El peruano hizo su aparición en la Sala Judicial al promediar las 1.28 p.m. (hora local) vistiendo una chompa de color blanco y un audífono (para la traducción simultánea) en la oreja izquierda. Tenía el cabello recortado, estaba afeitado y presentaba varios kilos menos de peso.
"Apelamos a la sentencia de la Corte Local (de Hiroshima) porque consideramos que no es la que le corresponde a una persona que ha cometido un horrendo crimen", manifestó el Fiscal.
Del mismo modo, manifestó que el pedido de reconsideración de la sanción tenía el apoyo de varios miles de personas quienes solicitaban una sanción justa.
"Ha cometido varias veces el mismo crimen y no creemos que se pueda recuperar.

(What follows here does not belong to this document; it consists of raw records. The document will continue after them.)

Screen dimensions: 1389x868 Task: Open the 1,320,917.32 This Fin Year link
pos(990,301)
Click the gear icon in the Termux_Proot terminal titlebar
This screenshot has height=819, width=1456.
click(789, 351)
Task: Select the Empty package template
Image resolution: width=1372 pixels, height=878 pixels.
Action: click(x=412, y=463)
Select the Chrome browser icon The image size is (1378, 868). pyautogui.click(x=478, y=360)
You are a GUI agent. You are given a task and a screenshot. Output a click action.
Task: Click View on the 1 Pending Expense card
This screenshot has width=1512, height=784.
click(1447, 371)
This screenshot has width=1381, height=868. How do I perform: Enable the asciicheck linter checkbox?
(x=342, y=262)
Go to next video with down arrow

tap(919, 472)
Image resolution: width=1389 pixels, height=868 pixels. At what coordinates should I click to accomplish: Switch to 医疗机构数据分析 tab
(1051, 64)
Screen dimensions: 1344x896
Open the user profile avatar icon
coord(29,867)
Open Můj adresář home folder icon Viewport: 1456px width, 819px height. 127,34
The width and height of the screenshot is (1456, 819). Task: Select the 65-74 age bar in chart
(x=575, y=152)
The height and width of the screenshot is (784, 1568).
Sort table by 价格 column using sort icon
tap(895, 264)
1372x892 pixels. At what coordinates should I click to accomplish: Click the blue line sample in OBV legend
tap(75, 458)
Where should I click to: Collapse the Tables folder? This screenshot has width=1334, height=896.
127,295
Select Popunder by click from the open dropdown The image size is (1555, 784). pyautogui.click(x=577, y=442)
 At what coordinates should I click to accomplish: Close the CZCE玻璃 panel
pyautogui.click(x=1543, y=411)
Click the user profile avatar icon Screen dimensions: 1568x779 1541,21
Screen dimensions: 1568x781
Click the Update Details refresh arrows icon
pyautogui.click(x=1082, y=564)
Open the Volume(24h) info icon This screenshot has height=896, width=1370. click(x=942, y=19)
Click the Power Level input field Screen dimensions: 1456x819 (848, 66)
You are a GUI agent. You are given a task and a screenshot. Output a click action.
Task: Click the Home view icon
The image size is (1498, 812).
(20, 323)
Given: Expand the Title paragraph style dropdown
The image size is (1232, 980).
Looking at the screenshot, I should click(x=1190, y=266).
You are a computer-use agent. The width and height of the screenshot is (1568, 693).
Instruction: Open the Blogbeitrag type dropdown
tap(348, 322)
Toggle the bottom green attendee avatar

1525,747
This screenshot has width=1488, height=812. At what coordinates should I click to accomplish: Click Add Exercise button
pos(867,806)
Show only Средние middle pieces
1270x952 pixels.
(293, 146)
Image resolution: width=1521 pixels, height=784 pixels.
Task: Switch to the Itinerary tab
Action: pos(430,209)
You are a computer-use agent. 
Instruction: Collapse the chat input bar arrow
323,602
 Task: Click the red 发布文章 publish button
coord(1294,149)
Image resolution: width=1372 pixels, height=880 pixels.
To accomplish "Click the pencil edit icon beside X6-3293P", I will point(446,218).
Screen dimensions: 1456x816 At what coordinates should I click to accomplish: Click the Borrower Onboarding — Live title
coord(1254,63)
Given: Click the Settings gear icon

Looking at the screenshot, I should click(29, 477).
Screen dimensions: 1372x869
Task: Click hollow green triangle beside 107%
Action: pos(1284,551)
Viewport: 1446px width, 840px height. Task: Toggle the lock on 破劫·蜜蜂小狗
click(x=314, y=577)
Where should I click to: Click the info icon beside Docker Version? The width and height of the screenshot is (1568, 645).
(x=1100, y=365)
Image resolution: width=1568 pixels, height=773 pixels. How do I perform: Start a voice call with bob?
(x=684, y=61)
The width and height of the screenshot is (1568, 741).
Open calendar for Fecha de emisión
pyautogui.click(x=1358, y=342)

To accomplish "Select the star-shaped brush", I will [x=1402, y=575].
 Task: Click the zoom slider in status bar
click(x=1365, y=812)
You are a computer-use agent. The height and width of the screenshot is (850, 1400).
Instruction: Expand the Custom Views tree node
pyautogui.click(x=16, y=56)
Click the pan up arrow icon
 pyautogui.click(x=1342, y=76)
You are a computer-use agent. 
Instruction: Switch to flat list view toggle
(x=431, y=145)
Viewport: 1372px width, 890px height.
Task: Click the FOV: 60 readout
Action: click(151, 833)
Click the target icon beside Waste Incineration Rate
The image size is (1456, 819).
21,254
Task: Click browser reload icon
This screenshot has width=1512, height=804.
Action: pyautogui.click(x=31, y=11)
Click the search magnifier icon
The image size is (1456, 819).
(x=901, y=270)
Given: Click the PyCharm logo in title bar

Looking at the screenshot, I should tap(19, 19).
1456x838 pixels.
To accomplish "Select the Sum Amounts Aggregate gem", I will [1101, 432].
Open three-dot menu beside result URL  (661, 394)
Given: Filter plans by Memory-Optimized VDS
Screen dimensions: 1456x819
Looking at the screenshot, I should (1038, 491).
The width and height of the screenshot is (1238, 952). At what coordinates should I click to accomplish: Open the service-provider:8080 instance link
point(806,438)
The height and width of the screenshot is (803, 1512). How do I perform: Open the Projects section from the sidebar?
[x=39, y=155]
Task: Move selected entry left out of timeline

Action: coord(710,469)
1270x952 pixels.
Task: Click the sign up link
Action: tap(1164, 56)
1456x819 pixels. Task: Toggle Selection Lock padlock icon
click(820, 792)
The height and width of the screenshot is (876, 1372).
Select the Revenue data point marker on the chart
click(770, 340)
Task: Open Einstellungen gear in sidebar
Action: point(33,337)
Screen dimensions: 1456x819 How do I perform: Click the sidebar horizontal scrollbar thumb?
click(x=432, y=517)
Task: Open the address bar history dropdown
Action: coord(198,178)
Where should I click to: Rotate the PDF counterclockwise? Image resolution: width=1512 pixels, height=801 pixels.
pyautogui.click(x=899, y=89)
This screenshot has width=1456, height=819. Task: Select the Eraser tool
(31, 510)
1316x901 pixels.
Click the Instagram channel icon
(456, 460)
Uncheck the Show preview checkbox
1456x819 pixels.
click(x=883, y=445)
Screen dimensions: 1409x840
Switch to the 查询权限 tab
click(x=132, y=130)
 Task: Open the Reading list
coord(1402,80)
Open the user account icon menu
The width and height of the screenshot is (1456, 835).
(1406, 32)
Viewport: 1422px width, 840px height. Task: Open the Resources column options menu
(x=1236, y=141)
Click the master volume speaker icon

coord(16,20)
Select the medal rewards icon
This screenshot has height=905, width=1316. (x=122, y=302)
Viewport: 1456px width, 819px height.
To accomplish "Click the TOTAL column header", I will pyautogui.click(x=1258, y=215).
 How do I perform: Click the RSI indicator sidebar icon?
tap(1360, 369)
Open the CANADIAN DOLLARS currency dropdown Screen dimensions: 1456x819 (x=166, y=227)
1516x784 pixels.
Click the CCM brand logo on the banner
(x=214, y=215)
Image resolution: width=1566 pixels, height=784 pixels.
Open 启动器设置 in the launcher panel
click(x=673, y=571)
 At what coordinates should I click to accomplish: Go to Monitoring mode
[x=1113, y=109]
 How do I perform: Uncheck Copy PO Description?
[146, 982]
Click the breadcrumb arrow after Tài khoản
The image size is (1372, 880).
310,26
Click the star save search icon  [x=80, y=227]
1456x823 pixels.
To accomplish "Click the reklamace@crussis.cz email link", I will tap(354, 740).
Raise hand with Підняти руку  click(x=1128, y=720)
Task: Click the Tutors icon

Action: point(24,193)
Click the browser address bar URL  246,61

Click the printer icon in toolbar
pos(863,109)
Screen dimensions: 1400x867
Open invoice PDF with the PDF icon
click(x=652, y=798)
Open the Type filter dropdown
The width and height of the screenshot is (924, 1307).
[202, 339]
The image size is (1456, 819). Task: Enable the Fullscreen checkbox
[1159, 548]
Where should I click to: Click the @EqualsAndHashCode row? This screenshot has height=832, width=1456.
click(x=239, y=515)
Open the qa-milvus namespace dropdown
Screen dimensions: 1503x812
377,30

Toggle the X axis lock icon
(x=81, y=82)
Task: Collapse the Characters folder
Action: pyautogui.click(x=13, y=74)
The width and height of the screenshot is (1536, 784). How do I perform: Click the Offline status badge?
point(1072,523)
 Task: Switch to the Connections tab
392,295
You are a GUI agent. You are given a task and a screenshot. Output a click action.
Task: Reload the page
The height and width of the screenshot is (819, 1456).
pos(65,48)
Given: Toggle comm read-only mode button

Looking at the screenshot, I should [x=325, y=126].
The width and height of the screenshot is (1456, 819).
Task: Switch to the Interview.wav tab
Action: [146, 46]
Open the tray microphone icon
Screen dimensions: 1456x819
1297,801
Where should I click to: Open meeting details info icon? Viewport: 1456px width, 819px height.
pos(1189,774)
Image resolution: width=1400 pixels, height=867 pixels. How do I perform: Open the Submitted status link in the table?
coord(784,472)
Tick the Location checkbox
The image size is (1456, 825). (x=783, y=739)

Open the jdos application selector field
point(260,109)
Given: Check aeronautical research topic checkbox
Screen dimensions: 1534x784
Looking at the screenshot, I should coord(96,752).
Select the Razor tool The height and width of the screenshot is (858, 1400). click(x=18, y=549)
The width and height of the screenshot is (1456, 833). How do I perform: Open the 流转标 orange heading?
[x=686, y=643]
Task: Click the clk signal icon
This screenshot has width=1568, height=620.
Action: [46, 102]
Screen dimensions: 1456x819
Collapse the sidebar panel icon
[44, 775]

Por eso tenemos el temor que si se le otorga la pena de "Mukichoeki" puede salir en libertad y cometer el mismo crimen. Es necesario que reciba la pena de "Shikei" (pena de muerte), precisó.
En noviembre del 2005, el peruano de 35 años de edad secuestró, violó y asesinó a la pequeña Kinoshita Airi. Luego abandonó su cuerpo dentro de una caja de cartón en un descampado del distrito de Aki en la ciudad de Hiroshima.
Cabe indicar, que la ejecución en Japón es a través de la horca donde el ejecutado se entera minutos antes y sus familiares son notificados posteriormente.
Se prevé que la Corte Superior emita sentencia en los próximos seis meses la cual podría ser apelada por alguna de las partes. Ello motivará que el caso se remita a la Corte Suprema de Tokyo cuyo fallo será inapelable.